## AIM OF THE EXERCISE:
Copy out the records below word for word, all of them, with nothing changed.
>> begin DATA IN THIS EXERCISE
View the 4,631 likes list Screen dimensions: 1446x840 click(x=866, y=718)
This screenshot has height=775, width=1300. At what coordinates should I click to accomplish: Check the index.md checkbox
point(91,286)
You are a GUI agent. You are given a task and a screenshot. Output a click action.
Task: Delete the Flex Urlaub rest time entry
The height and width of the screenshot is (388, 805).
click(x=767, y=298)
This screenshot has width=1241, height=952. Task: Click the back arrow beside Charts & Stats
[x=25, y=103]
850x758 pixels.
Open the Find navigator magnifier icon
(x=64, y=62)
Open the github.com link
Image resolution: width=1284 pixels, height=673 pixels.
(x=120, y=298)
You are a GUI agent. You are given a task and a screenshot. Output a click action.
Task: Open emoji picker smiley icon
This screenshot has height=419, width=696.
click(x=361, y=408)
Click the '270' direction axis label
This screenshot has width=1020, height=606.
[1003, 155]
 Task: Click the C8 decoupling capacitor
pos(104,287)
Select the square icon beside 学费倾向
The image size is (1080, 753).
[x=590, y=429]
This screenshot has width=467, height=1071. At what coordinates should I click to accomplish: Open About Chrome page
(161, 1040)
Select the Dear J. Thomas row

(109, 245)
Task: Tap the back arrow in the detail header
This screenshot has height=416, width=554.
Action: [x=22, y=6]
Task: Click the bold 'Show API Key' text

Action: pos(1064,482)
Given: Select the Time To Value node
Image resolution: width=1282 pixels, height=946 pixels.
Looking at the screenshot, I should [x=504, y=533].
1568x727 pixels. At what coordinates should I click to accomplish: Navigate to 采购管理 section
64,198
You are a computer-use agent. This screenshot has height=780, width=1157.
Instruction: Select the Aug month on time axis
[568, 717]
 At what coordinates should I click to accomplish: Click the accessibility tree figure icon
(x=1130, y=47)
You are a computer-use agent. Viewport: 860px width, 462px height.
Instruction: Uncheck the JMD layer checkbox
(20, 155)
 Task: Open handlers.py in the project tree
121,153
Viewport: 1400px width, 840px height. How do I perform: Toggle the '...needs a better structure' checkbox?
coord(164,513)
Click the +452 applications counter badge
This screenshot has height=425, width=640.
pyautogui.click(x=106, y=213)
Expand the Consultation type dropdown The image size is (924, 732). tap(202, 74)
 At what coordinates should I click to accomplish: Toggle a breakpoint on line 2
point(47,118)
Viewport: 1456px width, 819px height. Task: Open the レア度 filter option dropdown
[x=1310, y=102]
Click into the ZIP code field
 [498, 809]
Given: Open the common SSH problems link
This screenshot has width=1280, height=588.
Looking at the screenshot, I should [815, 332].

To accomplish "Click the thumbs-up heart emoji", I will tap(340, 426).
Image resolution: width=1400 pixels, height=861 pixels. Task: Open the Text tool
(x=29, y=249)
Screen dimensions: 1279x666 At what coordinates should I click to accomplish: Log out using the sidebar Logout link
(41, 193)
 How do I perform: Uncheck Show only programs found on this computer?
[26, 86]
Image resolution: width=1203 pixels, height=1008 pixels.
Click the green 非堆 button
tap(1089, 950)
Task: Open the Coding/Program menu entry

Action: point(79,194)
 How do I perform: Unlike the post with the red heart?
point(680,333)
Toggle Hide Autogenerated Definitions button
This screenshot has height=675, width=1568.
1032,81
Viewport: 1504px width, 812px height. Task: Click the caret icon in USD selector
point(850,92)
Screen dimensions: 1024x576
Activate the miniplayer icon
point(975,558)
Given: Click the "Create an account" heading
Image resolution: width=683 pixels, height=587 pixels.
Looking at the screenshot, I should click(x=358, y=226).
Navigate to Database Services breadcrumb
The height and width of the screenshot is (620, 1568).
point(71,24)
>> end DATA IN THIS EXERCISE
## ANSWER IN FULL:
View the 4,631 likes list Screen dimensions: 1446x840 click(x=866, y=718)
This screenshot has height=775, width=1300. At what coordinates should I click to accomplish: Check the index.md checkbox
point(91,286)
You are a GUI agent. You are given a task and a screenshot. Output a click action.
Task: Delete the Flex Urlaub rest time entry
The height and width of the screenshot is (388, 805).
click(x=767, y=298)
This screenshot has width=1241, height=952. Task: Click the back arrow beside Charts & Stats
[x=25, y=103]
850x758 pixels.
Open the Find navigator magnifier icon
(x=64, y=62)
Open the github.com link
Image resolution: width=1284 pixels, height=673 pixels.
(x=120, y=298)
You are a GUI agent. You are given a task and a screenshot. Output a click action.
Task: Open emoji picker smiley icon
This screenshot has height=419, width=696.
click(x=361, y=408)
Click the '270' direction axis label
This screenshot has width=1020, height=606.
[1003, 155]
 Task: Click the C8 decoupling capacitor
pos(104,287)
Select the square icon beside 学费倾向
The image size is (1080, 753).
[x=590, y=429]
This screenshot has width=467, height=1071. At what coordinates should I click to accomplish: Open About Chrome page
(161, 1040)
Select the Dear J. Thomas row

(109, 245)
Task: Tap the back arrow in the detail header
This screenshot has height=416, width=554.
Action: [x=22, y=6]
Task: Click the bold 'Show API Key' text

Action: pos(1064,482)
Given: Select the Time To Value node
Image resolution: width=1282 pixels, height=946 pixels.
Looking at the screenshot, I should [x=504, y=533].
1568x727 pixels. At what coordinates should I click to accomplish: Navigate to 采购管理 section
64,198
You are a computer-use agent. This screenshot has height=780, width=1157.
Instruction: Select the Aug month on time axis
[568, 717]
 At what coordinates should I click to accomplish: Click the accessibility tree figure icon
(x=1130, y=47)
You are a computer-use agent. Viewport: 860px width, 462px height.
Instruction: Uncheck the JMD layer checkbox
(20, 155)
 Task: Open handlers.py in the project tree
121,153
Viewport: 1400px width, 840px height. How do I perform: Toggle the '...needs a better structure' checkbox?
coord(164,513)
Click the +452 applications counter badge
This screenshot has height=425, width=640.
pyautogui.click(x=106, y=213)
Expand the Consultation type dropdown The image size is (924, 732). tap(202, 74)
 At what coordinates should I click to accomplish: Toggle a breakpoint on line 2
point(47,118)
Viewport: 1456px width, 819px height. Task: Open the レア度 filter option dropdown
[x=1310, y=102]
Click into the ZIP code field
 [498, 809]
Given: Open the common SSH problems link
This screenshot has width=1280, height=588.
Looking at the screenshot, I should [815, 332].

To accomplish "Click the thumbs-up heart emoji", I will tap(340, 426).
Image resolution: width=1400 pixels, height=861 pixels. Task: Open the Text tool
(x=29, y=249)
Screen dimensions: 1279x666 At what coordinates should I click to accomplish: Log out using the sidebar Logout link
(41, 193)
 How do I perform: Uncheck Show only programs found on this computer?
[26, 86]
Image resolution: width=1203 pixels, height=1008 pixels.
Click the green 非堆 button
tap(1089, 950)
Task: Open the Coding/Program menu entry

Action: point(79,194)
 How do I perform: Unlike the post with the red heart?
point(680,333)
Toggle Hide Autogenerated Definitions button
This screenshot has height=675, width=1568.
1032,81
Viewport: 1504px width, 812px height. Task: Click the caret icon in USD selector
point(850,92)
Screen dimensions: 1024x576
Activate the miniplayer icon
point(975,558)
Given: Click the "Create an account" heading
Image resolution: width=683 pixels, height=587 pixels.
Looking at the screenshot, I should click(x=358, y=226).
Navigate to Database Services breadcrumb
The height and width of the screenshot is (620, 1568).
point(71,24)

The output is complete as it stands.